Stock index futures initially rose Monday morning on news that the federal government would step in to ensure that depositors in key regional banks SVB Financial and Signature Bank, which both recently closed, got payment in full. However, as the open of regular trading approached, those gains turned into losses, and in the case of the Dow Jones Industrial Average (^DJI 0.04%), it resulted in a 1% decline. Those moves reflect confusion among shareholders in financial institutions about what the potential impact will be across the sector.

Old style building with word bank engraved in stone archway.

Image source: Getty Images.

Bank stocks prepare for the worst

Premarket trading revealed that many investors are concerned that there will be further dominos to drop before the short-term challenges in the banking sector are over. As of 8:30 a.m. ET, shares of Republic Bank (FRCB) and Western Alliance Bancorporation (WAL -1.14%) were trading down more than 60%. PacWest Bancorp (PACW) shares were lower by 40%, and several other financial institutions saw their stocks fall double-digit percentages.

The concerns even migrated to other corners of the financial sector beyond regional banking. Charles Schwab (SCHW 0.88%) shares were down another 7%, extending the brokerage stock's 12% decline on Friday. Even some major banks saw sizable declines, with Bank of America (BAC -1.25%) and U.S. Bancorp (USB 1.07%) both down 4%.

One factor in the declines has been that the federal government hasn't hesitated to step in when it has believed that shutting down a bank is in the best interests of depositors and the financial system as a whole. With earlier negotiations to find a buyer for SVB Financial having reportedly proven fruitless, government officials have made it clear that in protecting depositors, taxpayers will bear none of the cost.

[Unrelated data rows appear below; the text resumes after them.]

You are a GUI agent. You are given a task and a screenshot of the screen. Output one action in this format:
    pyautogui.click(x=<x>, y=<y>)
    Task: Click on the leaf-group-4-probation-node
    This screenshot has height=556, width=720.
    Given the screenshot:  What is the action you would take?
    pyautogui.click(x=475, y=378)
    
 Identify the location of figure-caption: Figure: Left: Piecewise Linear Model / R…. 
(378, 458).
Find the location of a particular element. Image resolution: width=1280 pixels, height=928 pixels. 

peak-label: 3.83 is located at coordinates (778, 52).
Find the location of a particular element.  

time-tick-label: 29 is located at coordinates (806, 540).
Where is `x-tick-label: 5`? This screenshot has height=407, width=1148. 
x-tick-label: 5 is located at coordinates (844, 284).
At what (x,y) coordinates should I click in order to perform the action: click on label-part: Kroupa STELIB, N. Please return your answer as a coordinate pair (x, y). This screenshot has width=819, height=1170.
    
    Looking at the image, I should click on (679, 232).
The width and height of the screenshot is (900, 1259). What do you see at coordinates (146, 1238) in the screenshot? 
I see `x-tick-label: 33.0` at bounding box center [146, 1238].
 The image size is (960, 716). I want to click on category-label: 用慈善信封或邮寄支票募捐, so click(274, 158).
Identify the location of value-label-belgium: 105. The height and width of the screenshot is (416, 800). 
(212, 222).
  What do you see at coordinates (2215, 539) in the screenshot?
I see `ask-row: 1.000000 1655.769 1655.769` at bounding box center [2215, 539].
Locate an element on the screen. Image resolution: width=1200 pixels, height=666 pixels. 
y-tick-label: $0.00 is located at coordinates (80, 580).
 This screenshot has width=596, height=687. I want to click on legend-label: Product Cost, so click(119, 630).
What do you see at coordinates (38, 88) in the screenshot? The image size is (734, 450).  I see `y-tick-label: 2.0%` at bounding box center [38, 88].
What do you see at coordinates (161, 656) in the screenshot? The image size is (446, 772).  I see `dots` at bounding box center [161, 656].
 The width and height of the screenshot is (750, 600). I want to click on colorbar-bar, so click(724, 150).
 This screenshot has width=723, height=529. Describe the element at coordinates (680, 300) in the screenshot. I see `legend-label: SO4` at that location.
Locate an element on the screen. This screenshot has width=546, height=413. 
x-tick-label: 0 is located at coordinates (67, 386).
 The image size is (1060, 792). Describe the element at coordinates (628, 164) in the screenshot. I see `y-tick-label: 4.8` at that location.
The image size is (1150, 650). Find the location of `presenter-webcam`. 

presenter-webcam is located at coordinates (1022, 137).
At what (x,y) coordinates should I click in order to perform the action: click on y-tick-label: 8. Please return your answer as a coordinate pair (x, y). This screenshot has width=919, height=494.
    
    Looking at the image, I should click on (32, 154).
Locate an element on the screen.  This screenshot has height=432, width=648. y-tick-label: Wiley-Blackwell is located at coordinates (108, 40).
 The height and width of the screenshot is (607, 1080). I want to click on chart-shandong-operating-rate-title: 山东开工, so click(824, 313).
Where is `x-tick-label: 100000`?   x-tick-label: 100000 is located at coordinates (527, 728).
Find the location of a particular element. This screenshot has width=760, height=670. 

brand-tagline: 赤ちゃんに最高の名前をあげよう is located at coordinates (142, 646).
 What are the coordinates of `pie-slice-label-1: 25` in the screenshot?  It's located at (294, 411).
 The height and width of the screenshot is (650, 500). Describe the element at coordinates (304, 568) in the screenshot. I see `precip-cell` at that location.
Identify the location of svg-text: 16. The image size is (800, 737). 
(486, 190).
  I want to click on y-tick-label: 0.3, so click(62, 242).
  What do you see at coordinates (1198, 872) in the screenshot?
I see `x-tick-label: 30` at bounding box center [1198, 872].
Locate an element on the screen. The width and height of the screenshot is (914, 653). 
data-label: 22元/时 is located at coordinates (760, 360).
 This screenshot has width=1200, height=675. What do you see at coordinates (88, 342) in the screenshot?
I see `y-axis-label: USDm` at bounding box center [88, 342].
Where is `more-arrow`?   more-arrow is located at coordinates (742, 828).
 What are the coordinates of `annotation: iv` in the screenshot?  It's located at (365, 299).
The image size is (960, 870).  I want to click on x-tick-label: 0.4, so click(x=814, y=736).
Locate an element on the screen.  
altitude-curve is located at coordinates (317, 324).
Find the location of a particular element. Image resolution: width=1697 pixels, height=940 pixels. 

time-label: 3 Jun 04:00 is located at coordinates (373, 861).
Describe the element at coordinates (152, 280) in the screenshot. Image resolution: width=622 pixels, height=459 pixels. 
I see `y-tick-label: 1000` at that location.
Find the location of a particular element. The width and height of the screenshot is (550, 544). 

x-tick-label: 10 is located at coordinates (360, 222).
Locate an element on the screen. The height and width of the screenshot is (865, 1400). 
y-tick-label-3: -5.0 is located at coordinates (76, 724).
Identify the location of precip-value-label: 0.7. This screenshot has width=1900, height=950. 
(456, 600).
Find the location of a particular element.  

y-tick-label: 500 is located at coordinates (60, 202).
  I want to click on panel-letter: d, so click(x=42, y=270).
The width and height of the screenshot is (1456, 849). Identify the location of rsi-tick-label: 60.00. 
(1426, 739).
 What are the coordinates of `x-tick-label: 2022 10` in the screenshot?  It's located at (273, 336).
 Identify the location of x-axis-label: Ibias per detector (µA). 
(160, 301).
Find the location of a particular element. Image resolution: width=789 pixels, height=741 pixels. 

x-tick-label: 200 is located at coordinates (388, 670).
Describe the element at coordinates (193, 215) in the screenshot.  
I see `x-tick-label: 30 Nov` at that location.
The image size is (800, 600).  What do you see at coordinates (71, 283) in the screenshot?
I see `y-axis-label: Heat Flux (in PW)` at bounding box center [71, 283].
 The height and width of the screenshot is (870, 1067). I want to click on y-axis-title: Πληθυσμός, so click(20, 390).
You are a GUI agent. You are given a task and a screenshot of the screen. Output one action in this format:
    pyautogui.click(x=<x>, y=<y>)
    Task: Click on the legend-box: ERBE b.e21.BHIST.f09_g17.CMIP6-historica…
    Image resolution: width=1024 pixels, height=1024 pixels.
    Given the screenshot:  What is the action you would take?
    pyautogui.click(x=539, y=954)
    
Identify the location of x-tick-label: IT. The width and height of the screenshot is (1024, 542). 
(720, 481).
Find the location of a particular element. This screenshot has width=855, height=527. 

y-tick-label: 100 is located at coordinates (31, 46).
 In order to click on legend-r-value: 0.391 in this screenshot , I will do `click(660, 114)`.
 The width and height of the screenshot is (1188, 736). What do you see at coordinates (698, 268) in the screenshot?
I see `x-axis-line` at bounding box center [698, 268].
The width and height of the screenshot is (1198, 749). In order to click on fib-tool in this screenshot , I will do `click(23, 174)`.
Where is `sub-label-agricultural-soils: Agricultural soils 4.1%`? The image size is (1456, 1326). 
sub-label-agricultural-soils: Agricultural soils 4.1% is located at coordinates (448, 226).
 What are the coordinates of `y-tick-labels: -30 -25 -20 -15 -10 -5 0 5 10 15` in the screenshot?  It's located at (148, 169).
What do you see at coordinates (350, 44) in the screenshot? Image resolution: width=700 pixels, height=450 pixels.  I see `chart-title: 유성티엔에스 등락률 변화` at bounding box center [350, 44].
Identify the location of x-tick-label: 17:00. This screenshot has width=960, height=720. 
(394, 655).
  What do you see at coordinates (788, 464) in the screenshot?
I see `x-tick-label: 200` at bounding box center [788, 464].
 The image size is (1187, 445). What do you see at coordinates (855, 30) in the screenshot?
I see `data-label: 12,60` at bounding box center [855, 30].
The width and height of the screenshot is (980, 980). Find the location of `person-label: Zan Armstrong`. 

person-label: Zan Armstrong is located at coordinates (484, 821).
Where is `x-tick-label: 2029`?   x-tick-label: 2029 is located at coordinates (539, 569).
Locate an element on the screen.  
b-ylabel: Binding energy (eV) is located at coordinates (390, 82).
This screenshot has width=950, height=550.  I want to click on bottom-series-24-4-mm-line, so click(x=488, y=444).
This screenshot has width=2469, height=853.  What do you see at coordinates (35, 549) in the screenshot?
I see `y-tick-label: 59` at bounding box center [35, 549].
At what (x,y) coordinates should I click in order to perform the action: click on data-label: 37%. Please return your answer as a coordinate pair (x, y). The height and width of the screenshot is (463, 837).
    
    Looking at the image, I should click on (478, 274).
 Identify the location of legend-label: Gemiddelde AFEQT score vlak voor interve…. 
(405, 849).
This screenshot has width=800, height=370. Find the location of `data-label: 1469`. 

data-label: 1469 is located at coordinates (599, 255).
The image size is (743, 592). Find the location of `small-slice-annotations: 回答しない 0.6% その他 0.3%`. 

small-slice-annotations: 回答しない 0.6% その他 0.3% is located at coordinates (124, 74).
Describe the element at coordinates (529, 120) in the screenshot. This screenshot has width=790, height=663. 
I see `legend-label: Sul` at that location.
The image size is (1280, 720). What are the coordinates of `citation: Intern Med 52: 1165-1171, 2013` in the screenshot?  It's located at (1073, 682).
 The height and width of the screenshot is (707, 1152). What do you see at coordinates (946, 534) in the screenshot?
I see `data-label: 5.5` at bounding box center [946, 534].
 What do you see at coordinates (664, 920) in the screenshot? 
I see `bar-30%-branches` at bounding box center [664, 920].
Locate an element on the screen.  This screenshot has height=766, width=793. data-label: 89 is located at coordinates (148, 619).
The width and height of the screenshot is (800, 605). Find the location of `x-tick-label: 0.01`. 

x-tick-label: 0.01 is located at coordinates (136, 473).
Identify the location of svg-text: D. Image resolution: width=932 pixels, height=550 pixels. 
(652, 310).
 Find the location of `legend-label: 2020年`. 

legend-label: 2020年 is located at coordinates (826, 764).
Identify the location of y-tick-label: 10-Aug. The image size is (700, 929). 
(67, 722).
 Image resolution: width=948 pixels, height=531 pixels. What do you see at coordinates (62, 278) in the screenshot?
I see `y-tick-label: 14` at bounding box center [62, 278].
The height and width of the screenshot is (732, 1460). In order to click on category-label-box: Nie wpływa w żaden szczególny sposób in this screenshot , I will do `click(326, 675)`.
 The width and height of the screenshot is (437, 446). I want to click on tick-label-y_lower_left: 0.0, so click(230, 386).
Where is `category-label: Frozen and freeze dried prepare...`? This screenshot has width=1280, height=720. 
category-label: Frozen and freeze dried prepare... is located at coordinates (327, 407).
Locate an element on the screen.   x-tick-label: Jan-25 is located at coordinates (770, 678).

That has two clear ramifications for shareholders in bank stocks generally. First, if an institution is struggling under the weight of unrealized losses on investment securities because of the dramatic rise in interest rates over the past year, as was the case with SVB and Signature, then shareholders need to be prepared to take a potentially total loss. Moreover, even those banks that do survive could see unanticipated losses when the Federal Deposit Insurance Corporation makes special assessments to shore up its own capital reserves in response to making payouts to depositors in banks that get shut down.

Wall Street looks confused

Even professional investors don't seem certain how to handle the situation. Several analysts downgraded shares of First Republic, expressing fears about what the immediate future could bring for regional banks. Other analysts, however, saw the situation more favorably, with J.P. Morgan characterizing the sell-off in First Republic shares as a dramatic overreaction. Some even suggested now was a great time to buy regional bank stocks.

Going forward, the health of the banking sector could rely on the Fed. The central bank created a new program that will allow banks to take out loans using Treasury securities and other high-quality assets as collateral. That could help financial institutions bridge the gap without having to liquidate their holdings at a substantial loss.

Longer-term, banks are going to have to come to terms with the fact that the era of rock-bottom interest rates might be over for good. Instead, they'll have to pay higher rates on deposits -- or else potentially face depositors pulling their money in favor of better income-producing options elsewhere.